Required work: The listing below is the input. Say how many of its lines contain "computer", giving the number alone.

── Task data ──

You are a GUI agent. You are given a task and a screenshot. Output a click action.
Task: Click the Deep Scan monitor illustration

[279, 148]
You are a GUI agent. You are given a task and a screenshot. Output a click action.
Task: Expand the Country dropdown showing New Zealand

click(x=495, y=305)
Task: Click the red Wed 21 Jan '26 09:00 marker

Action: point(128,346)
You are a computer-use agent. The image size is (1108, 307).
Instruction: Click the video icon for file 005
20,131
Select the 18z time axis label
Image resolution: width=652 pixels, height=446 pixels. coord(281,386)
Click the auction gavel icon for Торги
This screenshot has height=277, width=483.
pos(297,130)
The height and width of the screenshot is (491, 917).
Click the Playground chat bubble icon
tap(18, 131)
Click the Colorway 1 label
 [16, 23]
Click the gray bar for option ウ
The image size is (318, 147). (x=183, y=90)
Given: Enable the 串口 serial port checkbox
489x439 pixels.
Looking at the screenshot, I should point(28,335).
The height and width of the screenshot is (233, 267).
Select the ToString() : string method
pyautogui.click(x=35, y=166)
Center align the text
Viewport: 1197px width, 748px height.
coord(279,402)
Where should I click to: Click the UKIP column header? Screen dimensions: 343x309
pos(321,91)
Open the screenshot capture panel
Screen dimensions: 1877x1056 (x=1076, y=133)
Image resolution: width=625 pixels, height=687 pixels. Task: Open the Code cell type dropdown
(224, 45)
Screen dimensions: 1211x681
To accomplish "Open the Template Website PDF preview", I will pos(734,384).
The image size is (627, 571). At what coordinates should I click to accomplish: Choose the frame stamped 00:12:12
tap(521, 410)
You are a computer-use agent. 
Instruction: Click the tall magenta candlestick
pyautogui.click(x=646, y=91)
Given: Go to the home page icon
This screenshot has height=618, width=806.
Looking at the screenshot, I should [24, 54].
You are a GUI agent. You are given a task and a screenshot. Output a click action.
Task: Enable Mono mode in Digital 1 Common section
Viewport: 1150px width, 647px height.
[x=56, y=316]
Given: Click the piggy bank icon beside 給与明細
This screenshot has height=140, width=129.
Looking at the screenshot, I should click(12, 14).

───

Answer to this task: 2